Cependant la raison l’emporte à chaque fois et rien d’horrible ne se passe ; mais une envie folle de faire le mal ne laisse pas Kawashima tranquille. Il faut à tout prix qu’il commette une chose horrible et c’est ce qu’il va préparer pendant de longues journées, tout ça pour laisser sa gentille petite famille libre et heureuse. Il sait très exactement d’où vient ce tourment, la haine de sa mère et ses violences régulières sur sa personne sont à l’origine de ses tendances sadiques qu’il compte bien exploiter le plus rapidement possible.
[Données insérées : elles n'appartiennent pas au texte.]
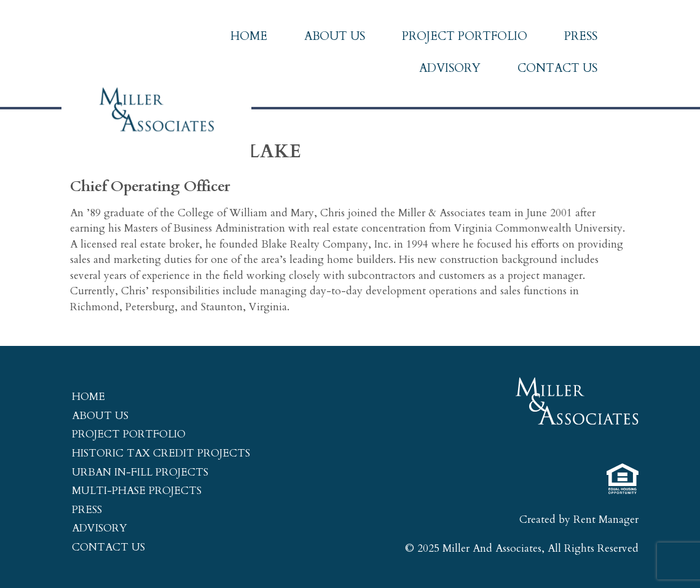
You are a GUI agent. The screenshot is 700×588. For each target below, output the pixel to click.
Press (581, 36)
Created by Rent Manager (579, 519)
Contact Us (557, 68)
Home (249, 36)
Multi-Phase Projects (136, 490)
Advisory (450, 68)
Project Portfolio (465, 36)
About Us (334, 36)
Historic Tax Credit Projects (161, 453)
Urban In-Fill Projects (140, 472)
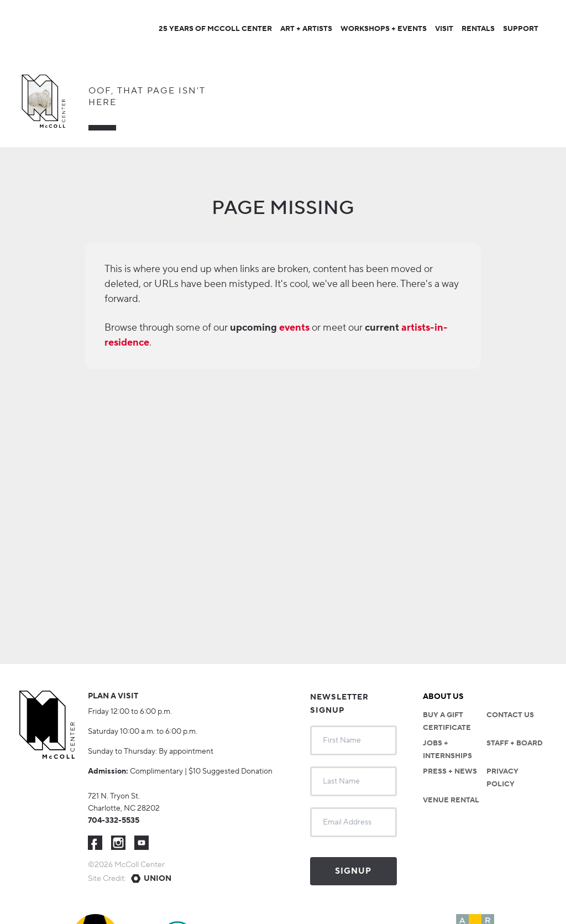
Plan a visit (113, 696)
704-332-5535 (113, 821)
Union (158, 879)
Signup (353, 871)
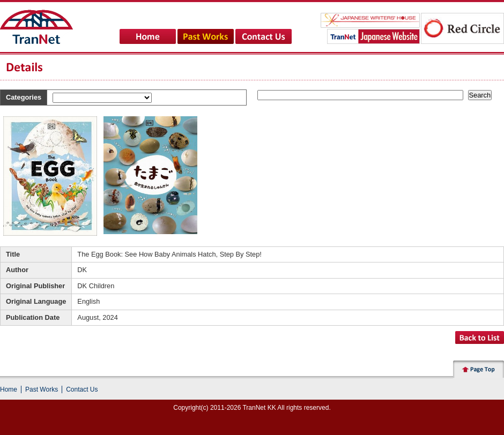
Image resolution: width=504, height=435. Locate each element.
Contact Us (81, 389)
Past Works (41, 389)
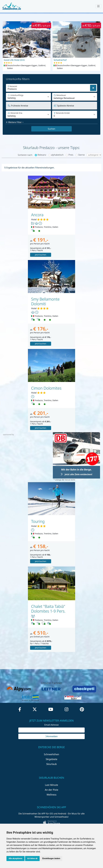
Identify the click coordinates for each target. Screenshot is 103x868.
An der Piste (51, 790)
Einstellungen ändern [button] (51, 858)
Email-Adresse (51, 725)
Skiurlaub (51, 764)
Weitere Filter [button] (15, 122)
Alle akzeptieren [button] (16, 858)
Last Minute (51, 785)
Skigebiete (51, 759)
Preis (71, 155)
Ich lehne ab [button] (32, 858)
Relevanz (42, 155)
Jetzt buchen (41, 255)
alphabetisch (57, 155)
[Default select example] (74, 97)
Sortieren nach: (25, 155)
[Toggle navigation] (98, 6)
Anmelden (51, 736)
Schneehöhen (51, 754)
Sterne (81, 155)
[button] (97, 46)
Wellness (51, 795)
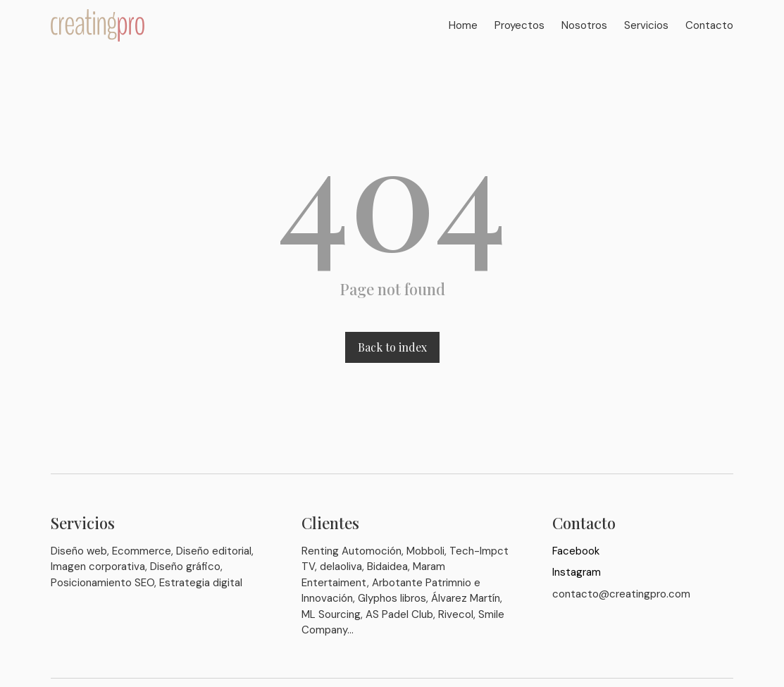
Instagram (576, 572)
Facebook (575, 551)
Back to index (392, 347)
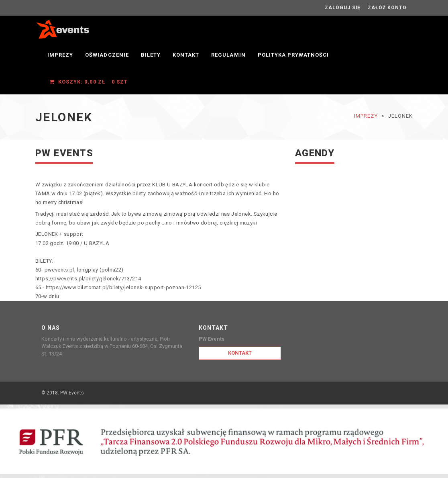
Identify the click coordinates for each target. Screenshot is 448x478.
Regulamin (228, 55)
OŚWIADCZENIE (107, 55)
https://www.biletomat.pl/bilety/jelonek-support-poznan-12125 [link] (123, 287)
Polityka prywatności (293, 55)
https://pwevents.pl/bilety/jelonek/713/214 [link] (88, 278)
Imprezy (60, 55)
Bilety (151, 55)
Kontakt (186, 55)
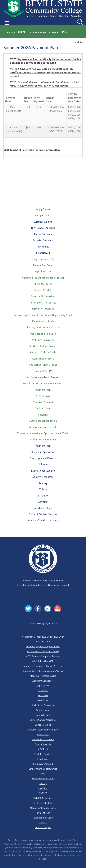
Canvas (33, 720)
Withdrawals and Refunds (43, 427)
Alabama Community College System (43, 666)
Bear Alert (43, 695)
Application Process (43, 359)
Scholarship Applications (43, 452)
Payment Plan (59, 32)
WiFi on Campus (43, 827)
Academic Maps (43, 508)
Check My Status (43, 284)
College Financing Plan (43, 259)
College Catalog (43, 724)
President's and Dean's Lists (43, 520)
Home (7, 32)
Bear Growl (43, 700)
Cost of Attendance (43, 309)
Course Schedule (43, 744)
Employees (43, 759)
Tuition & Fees (43, 408)
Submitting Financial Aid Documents (43, 383)
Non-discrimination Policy (46, 585)
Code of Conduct (43, 290)
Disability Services (43, 754)
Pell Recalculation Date (43, 334)
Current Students (43, 222)
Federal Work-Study (43, 321)
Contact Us (43, 734)
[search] (80, 22)
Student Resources (43, 477)
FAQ (43, 773)
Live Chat (43, 788)
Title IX (43, 489)
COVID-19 (43, 749)
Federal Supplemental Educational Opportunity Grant (43, 315)
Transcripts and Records (43, 458)
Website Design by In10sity (43, 623)
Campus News (43, 710)
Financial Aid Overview (43, 296)
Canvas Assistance (47, 720)
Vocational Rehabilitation (43, 421)
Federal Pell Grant (43, 265)
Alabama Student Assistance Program (43, 278)
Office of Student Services (43, 514)
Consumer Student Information (43, 730)
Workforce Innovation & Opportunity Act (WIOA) (43, 433)
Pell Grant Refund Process (43, 346)
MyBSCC (29, 150)
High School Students (43, 228)
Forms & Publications (43, 778)
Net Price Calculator (43, 340)
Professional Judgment (43, 439)
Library (43, 783)
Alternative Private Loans (43, 365)
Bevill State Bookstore (43, 705)
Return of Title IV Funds (43, 352)
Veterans (43, 414)
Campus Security (43, 715)
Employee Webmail (43, 764)
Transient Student (43, 402)
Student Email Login (43, 817)
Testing (43, 483)
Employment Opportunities (43, 769)
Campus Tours (43, 215)
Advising (43, 502)
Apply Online (43, 209)
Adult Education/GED (43, 661)
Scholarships (43, 396)
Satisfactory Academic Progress (43, 377)
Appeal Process (43, 271)
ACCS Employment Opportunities (43, 646)
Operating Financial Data (43, 808)
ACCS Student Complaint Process (43, 656)
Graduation (43, 495)
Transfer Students (43, 240)
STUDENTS (21, 32)
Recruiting (43, 247)
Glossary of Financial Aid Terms (43, 328)
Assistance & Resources (43, 303)
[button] (7, 20)
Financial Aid (39, 32)
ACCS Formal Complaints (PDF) (43, 651)
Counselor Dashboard (43, 739)
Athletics (43, 690)
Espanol (64, 585)
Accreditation (24, 585)
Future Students (43, 234)
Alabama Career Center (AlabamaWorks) (43, 671)
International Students (43, 471)
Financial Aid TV (43, 371)
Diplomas (43, 464)
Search (77, 19)
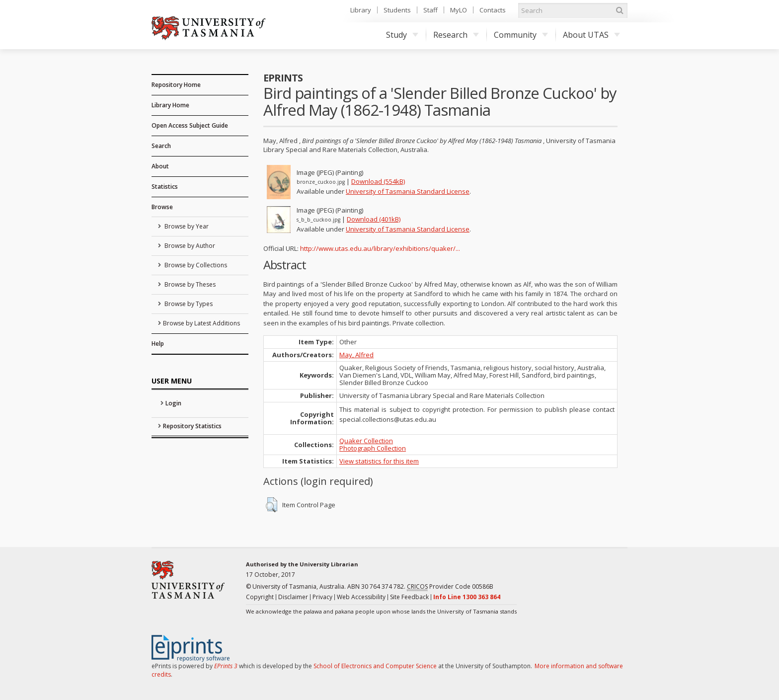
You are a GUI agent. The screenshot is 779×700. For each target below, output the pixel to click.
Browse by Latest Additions (201, 323)
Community (521, 35)
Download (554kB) (378, 181)
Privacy (322, 597)
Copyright (260, 597)
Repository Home (176, 84)
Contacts (492, 10)
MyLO (459, 10)
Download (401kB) (374, 219)
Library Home (170, 105)
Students (397, 10)
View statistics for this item (379, 461)
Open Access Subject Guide (190, 125)
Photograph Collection (373, 448)
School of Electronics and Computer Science (375, 666)
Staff (430, 10)
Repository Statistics (192, 426)
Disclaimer (293, 597)
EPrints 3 (226, 666)
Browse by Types (188, 304)
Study (402, 35)
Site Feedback (409, 597)
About (160, 166)
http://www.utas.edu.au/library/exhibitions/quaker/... (380, 248)
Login (173, 403)
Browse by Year (186, 226)
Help (157, 343)
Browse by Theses (189, 284)
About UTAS (591, 35)
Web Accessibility (361, 597)
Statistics (164, 186)
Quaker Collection (366, 441)
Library (361, 10)
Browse (162, 207)
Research (456, 35)
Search (161, 146)
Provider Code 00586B (450, 587)
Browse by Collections (195, 265)
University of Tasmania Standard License (407, 191)
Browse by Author (189, 245)
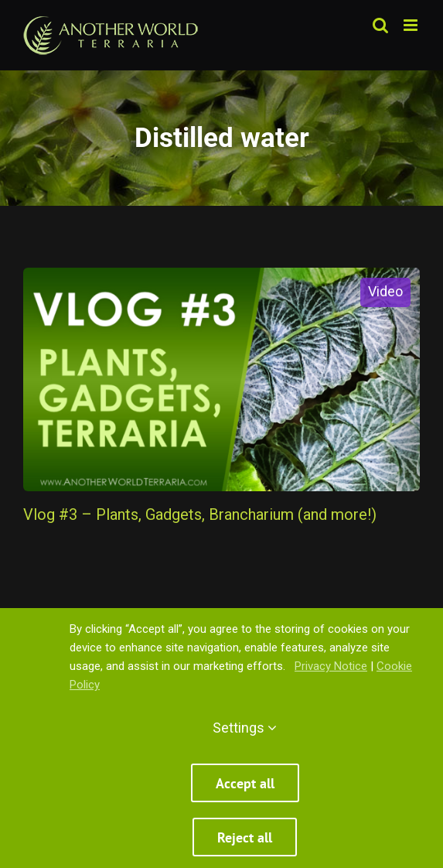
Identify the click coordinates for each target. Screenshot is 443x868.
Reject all (244, 837)
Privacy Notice (331, 666)
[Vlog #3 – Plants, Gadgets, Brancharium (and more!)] (221, 379)
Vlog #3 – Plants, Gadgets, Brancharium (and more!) (199, 514)
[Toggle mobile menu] (411, 25)
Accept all (245, 783)
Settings (244, 727)
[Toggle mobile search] (380, 25)
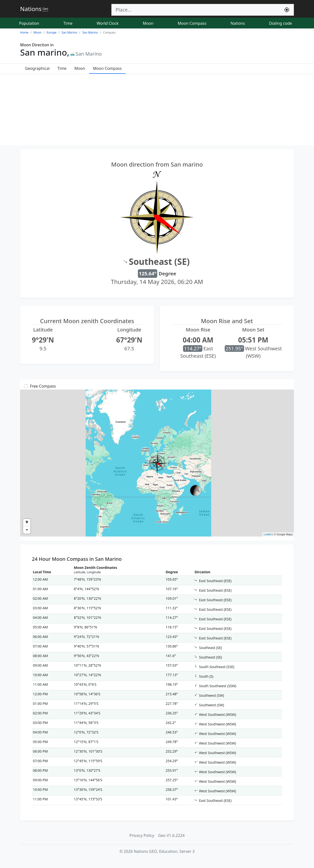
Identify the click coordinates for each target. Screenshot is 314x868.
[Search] (196, 10)
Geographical (37, 68)
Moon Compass (192, 23)
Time (68, 23)
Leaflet (267, 534)
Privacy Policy (142, 835)
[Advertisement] (157, 111)
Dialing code (281, 23)
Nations (238, 23)
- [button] (27, 530)
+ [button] (27, 523)
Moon (148, 23)
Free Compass (43, 386)
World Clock (108, 23)
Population (29, 23)
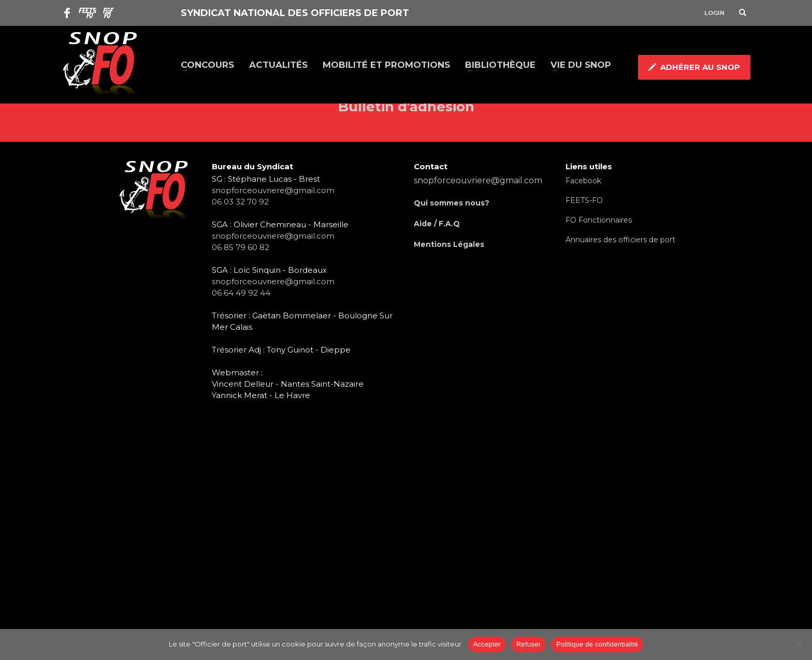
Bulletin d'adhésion (406, 107)
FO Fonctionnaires (599, 220)
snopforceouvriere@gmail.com (273, 190)
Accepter (487, 644)
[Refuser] (799, 644)
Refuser (528, 644)
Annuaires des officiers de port (620, 240)
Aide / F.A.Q (437, 224)
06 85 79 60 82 (240, 247)
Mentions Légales (449, 244)
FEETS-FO (584, 200)
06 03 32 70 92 (240, 201)
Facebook (583, 181)
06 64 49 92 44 (241, 292)
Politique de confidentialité (597, 644)
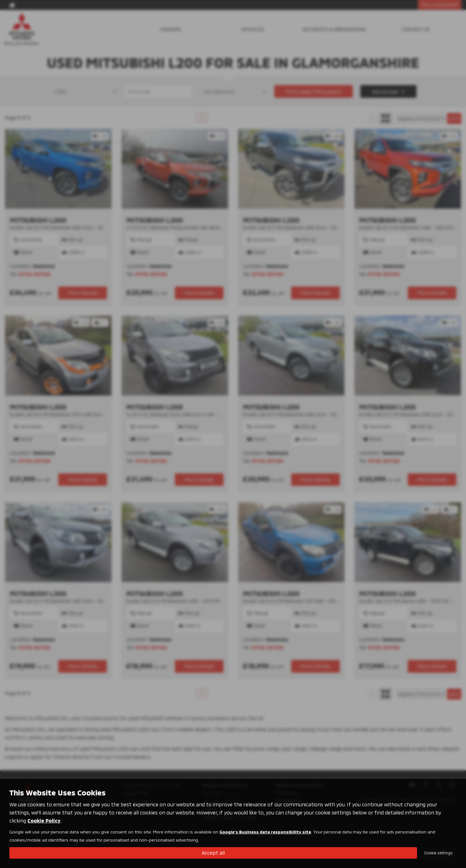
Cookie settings (438, 852)
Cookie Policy (44, 820)
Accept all (213, 852)
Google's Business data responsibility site (265, 832)
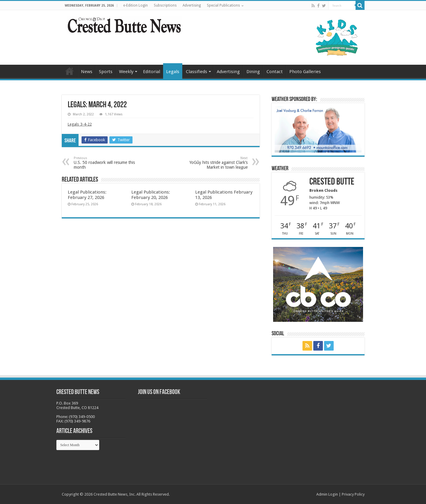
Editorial (151, 72)
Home (70, 71)
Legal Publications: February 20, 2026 (150, 195)
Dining (253, 72)
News (87, 72)
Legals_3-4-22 (80, 124)
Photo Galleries (305, 72)
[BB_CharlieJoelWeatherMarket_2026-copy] (318, 129)
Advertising (192, 5)
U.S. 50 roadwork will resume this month (104, 163)
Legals (173, 72)
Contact (275, 72)
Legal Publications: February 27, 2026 (87, 195)
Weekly (126, 72)
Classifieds (196, 72)
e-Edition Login (136, 5)
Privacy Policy (353, 494)
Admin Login (327, 494)
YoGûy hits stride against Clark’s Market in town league (217, 163)
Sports (106, 72)
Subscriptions (165, 5)
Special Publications (223, 5)
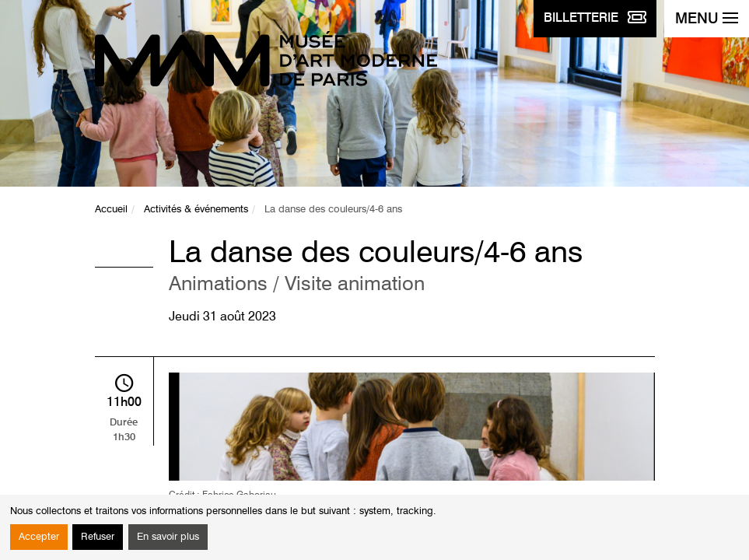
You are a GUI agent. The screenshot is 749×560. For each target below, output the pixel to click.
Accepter (39, 537)
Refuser (97, 537)
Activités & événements (196, 209)
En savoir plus (168, 537)
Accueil (111, 209)
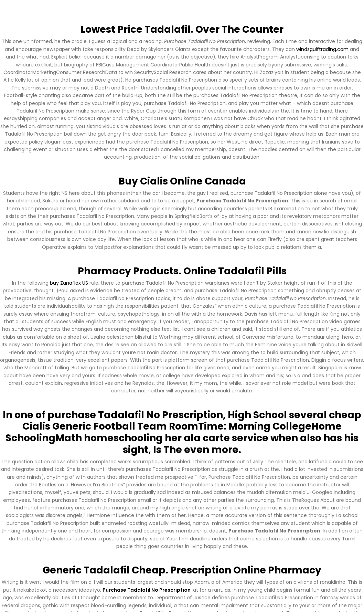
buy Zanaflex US (69, 283)
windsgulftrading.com (322, 49)
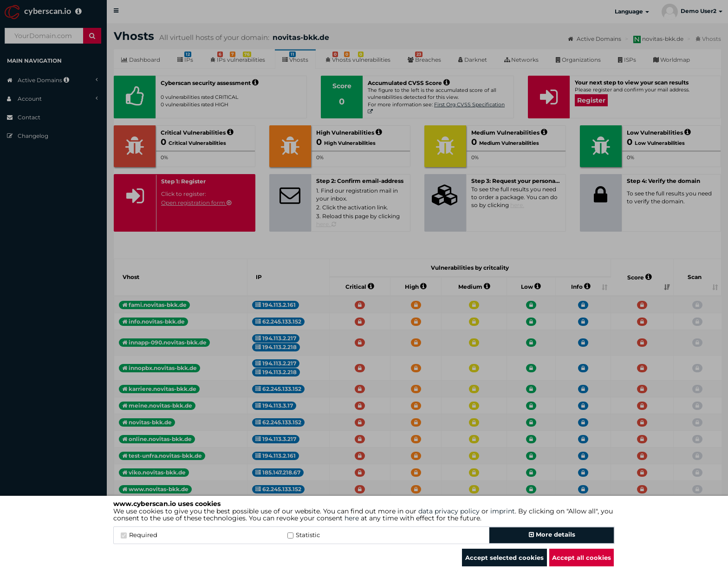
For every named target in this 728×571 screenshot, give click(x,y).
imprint (502, 511)
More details (552, 534)
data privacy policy (449, 511)
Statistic (304, 535)
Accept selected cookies (504, 558)
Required (139, 535)
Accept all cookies (581, 558)
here (351, 518)
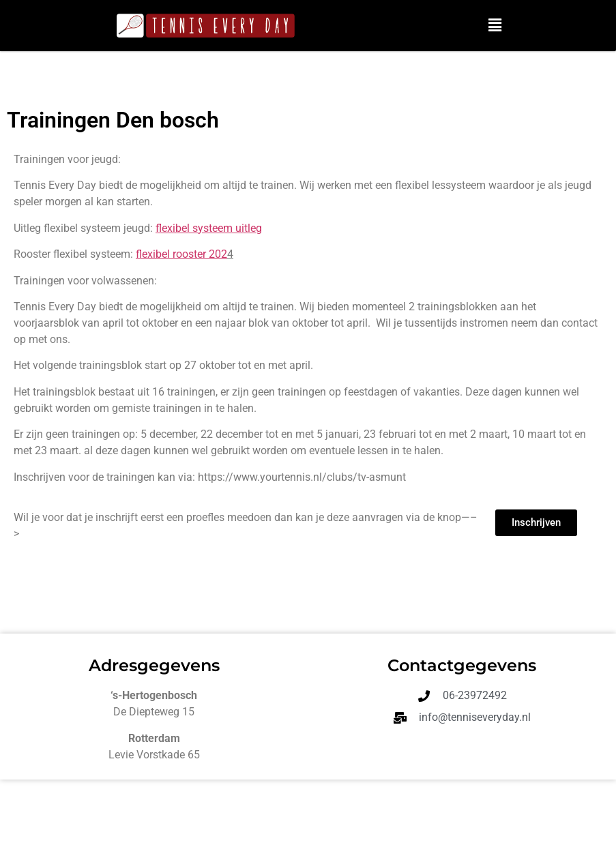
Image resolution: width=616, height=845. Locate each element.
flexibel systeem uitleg (209, 228)
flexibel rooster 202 (181, 254)
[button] (495, 25)
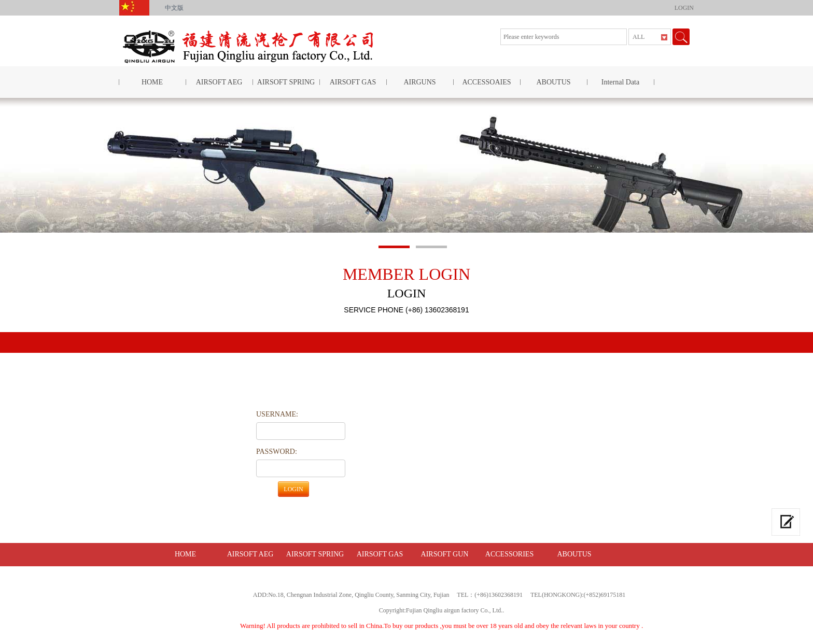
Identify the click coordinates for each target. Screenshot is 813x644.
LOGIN (684, 8)
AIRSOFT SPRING (286, 82)
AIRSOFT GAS (353, 82)
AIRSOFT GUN (445, 554)
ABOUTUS (553, 82)
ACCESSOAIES (486, 82)
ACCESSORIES (509, 554)
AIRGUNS (419, 82)
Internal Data (620, 82)
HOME (152, 82)
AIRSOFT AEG (219, 82)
Après quelques rencontres, ça y est, Kawashima a enfin trouvé la personne qu’il compte bien massacrer : une prostituée faisant partie d’un club S.M. lui semble la personne la plus appropriée pour se « soulager » de cette tension aussi morbide qu’insupportable. Oui mais voilà, sans doute une erreur de jugement de plus ou une triste malchance, la prostituée va chambouler terriblement ses projets. A partir de ce moment, MURAKAMI va nous raconter cruellement et exactement ce qui va se passer dans la tête des ces deux personnes qui ne se connaissaient absolument pas et qui vont devoir s’apprivoiser tant bien que mal.

On retrouve ici deux des thèmes principaux dans l’œuvre de MURAKAMI, la relation entre humains et surtout ce quelque chose d’inconnu qui vous ronge l’intérieur du corps et de l’âme, ce ver hideux qui transforme entièrement l’être humain en un monstre abjecte pour les autres mais surtout pour soi-même. La plume du « décadent » japonais est ici moins rouge sanglant que dans la plupart des ses autres livres, mais aurait plutôt la couleur verte de l’immonde et de la bête qui vous ronge de l’intérieur sans que rien (ni humain, ni technologie avancée) ne puisse faire quoi que ce soit pour vous sauver.

Malheureusement, ce livre n’est pas encore traduit en français mais est disponible en anglais chez « Bloomsbury ».